> Items
** begin **
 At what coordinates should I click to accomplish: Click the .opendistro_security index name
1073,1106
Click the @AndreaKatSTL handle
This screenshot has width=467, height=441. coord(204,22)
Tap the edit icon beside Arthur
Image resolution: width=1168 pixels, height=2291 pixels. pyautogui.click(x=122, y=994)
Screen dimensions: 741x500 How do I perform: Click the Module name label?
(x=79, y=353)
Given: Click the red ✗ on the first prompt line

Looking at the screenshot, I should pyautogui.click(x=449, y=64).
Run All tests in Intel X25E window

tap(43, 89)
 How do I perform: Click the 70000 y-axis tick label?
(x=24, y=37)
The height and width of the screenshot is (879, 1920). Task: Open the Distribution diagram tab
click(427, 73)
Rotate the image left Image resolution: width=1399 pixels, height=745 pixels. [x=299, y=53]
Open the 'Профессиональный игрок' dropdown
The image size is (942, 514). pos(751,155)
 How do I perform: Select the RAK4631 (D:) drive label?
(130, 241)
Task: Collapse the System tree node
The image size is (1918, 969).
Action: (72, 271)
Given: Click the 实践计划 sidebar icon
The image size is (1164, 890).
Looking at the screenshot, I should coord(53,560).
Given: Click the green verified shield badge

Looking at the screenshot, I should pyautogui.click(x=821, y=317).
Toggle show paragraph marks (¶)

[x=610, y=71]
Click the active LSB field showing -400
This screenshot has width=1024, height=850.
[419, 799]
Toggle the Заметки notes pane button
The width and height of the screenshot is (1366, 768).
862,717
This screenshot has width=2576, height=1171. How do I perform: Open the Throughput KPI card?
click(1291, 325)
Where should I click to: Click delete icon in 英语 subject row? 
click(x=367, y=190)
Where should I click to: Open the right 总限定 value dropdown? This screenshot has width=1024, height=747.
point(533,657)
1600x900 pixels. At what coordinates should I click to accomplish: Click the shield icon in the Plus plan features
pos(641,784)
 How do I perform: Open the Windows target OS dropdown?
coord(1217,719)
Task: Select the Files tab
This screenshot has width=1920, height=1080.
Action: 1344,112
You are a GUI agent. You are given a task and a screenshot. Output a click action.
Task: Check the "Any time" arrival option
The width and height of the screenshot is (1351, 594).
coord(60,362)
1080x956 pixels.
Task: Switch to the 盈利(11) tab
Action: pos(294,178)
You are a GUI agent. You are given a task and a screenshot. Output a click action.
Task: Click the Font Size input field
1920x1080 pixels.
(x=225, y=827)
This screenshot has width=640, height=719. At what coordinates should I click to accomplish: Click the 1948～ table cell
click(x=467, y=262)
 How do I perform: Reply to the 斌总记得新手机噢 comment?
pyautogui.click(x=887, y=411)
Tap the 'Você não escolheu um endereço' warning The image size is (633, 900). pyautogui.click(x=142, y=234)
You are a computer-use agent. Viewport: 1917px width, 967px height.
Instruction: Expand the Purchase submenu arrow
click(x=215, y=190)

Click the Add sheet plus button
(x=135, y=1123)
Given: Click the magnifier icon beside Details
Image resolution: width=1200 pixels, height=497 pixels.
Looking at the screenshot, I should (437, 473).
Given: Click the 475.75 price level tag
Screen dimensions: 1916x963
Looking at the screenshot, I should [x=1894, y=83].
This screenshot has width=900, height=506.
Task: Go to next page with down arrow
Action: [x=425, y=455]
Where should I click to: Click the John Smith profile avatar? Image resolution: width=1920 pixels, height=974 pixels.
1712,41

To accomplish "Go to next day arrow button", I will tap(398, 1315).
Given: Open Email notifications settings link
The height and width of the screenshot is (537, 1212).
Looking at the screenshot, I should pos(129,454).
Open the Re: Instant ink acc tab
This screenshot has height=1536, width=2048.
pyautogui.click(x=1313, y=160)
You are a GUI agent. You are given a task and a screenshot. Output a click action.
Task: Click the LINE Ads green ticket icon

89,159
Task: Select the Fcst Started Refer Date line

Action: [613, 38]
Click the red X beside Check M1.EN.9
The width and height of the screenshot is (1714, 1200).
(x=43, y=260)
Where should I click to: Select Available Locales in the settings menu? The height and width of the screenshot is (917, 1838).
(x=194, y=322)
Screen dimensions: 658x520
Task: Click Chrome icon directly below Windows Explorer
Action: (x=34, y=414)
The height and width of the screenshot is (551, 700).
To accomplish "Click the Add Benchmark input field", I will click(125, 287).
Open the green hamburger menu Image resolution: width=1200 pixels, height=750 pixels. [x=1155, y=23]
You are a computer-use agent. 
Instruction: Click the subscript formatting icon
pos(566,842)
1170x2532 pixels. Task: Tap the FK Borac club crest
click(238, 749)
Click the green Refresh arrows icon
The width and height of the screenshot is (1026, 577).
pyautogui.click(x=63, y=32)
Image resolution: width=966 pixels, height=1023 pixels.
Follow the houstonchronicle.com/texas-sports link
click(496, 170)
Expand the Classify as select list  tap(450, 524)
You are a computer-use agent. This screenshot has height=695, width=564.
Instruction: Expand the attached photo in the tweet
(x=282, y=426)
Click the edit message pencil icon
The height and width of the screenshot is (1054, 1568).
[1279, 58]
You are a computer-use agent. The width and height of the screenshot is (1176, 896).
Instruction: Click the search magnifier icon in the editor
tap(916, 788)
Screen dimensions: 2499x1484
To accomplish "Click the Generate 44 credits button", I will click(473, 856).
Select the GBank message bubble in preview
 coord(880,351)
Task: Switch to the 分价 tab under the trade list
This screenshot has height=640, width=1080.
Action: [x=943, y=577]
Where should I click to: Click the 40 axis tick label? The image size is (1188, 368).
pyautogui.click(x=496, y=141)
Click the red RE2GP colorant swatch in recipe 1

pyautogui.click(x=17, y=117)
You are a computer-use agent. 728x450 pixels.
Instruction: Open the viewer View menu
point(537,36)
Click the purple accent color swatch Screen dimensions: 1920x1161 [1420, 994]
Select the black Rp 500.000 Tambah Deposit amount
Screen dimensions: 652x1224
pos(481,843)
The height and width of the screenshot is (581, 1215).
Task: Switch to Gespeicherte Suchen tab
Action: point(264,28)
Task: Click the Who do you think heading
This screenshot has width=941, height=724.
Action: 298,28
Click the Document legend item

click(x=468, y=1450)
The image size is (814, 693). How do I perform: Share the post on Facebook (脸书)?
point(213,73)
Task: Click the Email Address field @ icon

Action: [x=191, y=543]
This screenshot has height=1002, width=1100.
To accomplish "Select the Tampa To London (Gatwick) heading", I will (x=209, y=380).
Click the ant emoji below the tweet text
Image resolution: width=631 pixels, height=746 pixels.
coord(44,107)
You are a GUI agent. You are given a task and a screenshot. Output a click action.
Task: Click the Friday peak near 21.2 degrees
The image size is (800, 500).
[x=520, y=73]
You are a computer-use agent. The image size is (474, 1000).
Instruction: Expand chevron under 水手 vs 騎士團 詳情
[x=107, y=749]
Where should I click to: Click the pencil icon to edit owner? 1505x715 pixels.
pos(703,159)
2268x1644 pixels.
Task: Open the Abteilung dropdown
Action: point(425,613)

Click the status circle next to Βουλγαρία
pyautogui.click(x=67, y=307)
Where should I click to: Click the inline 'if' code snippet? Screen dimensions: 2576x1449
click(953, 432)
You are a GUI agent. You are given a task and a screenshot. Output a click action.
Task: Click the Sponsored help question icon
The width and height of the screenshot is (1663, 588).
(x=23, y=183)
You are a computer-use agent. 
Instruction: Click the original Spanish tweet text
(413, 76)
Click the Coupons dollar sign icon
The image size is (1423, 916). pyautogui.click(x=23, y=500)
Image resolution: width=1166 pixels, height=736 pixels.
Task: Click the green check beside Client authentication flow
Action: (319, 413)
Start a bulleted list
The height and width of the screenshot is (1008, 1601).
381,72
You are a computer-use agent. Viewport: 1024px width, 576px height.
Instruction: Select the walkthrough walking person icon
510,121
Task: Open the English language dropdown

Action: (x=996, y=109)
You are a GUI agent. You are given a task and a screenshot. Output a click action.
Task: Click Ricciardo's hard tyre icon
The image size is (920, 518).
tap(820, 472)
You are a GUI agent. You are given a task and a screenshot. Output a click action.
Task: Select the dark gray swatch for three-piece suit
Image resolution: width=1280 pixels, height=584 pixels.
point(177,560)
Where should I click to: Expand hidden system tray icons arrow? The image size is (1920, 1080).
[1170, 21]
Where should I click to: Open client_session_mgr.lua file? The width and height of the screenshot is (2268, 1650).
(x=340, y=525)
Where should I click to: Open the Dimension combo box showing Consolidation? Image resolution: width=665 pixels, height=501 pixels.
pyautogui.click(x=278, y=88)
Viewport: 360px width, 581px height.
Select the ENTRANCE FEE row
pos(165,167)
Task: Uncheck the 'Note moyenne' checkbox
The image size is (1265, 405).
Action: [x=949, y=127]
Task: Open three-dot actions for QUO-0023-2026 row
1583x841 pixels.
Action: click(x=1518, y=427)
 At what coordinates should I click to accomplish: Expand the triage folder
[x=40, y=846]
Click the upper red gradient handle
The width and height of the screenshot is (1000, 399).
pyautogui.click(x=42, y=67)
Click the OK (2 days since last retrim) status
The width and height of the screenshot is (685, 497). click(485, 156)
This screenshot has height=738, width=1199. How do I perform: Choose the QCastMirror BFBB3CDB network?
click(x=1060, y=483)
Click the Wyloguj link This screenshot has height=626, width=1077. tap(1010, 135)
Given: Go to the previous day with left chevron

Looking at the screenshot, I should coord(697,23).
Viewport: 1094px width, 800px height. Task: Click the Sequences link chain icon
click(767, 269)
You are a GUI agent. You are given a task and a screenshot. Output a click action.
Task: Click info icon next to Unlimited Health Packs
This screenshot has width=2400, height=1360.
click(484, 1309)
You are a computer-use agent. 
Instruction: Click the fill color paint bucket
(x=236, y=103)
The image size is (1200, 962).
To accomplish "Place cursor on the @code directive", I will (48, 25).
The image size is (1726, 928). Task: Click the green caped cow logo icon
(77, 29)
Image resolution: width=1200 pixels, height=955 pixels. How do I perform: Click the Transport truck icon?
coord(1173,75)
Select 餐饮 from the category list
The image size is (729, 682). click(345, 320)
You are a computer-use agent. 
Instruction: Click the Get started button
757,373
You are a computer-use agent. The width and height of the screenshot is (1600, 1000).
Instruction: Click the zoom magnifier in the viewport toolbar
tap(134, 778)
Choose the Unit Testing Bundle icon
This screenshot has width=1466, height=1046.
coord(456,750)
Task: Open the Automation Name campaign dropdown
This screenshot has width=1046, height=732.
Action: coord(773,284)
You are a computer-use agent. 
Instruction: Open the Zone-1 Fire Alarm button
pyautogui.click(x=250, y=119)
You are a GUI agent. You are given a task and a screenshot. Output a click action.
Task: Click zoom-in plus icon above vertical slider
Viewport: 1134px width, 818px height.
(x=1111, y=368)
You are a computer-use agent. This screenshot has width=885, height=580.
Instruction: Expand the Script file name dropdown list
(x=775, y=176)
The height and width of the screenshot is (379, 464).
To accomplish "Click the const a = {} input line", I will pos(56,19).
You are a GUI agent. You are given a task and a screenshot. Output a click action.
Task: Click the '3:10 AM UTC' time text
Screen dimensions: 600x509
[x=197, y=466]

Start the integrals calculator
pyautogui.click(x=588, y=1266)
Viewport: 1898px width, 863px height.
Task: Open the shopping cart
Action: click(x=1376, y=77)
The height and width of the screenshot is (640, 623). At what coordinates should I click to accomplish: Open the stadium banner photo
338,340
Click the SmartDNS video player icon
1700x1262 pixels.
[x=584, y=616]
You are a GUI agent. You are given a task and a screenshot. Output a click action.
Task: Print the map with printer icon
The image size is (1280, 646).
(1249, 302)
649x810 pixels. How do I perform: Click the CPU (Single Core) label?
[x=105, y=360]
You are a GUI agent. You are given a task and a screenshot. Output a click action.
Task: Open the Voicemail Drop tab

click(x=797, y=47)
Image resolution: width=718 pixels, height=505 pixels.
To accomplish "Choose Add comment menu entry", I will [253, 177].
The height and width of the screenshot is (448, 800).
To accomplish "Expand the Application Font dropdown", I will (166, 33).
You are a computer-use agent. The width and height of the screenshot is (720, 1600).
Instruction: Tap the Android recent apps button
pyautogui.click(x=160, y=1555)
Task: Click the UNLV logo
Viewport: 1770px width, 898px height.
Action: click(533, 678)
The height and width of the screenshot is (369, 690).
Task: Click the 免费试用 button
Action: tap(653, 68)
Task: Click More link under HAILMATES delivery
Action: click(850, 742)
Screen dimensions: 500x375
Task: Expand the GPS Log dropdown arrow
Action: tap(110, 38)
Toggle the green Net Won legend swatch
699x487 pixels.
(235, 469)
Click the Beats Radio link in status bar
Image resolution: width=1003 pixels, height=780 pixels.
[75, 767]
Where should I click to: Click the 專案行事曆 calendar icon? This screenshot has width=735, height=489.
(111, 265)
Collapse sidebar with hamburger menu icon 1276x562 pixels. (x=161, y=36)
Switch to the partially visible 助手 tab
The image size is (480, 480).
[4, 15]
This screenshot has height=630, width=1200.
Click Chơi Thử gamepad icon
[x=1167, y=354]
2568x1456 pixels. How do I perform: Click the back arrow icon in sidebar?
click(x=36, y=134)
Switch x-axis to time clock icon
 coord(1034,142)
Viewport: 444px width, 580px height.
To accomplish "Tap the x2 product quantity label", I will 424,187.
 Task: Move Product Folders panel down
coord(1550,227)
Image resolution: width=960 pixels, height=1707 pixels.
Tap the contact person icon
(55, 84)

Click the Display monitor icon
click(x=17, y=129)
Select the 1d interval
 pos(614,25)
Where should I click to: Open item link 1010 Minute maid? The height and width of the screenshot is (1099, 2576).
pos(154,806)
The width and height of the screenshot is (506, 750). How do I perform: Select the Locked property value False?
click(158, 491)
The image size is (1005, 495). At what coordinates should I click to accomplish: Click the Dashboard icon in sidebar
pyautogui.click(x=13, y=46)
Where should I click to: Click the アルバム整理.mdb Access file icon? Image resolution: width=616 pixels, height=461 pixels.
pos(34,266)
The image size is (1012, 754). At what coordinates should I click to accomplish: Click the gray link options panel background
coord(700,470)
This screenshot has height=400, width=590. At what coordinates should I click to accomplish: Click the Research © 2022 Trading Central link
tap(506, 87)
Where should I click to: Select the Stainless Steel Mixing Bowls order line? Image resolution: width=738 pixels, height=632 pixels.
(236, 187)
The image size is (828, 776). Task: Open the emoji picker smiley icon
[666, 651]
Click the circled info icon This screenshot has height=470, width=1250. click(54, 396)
** end **
> What you need to do
Format as a numbered list the lines of the listing above, starting with the line that contains "Where should I click to: Select Available" and going on through the line that contains "click(238, 749)", leaving out any blank lines.

> Solution
1. Where should I click to: Select Available Locales in the settings menu? The height and width of the screenshot is (917, 1838).
2. (x=194, y=322)
3. Screen dimensions: 658x520
4. Task: Click Chrome icon directly below Windows Explorer
5. Action: (x=34, y=414)
6. The height and width of the screenshot is (551, 700).
7. To accomplish "Click the Add Benchmark input field", I will click(125, 287).
8. Open the green hamburger menu Image resolution: width=1200 pixels, height=750 pixels. [x=1155, y=23]
9. You are a computer-use agent. 
10. Instruction: Click the subscript formatting icon
11. pos(566,842)
12. 1170x2532 pixels. Task: Tap the FK Borac club crest
13. click(238, 749)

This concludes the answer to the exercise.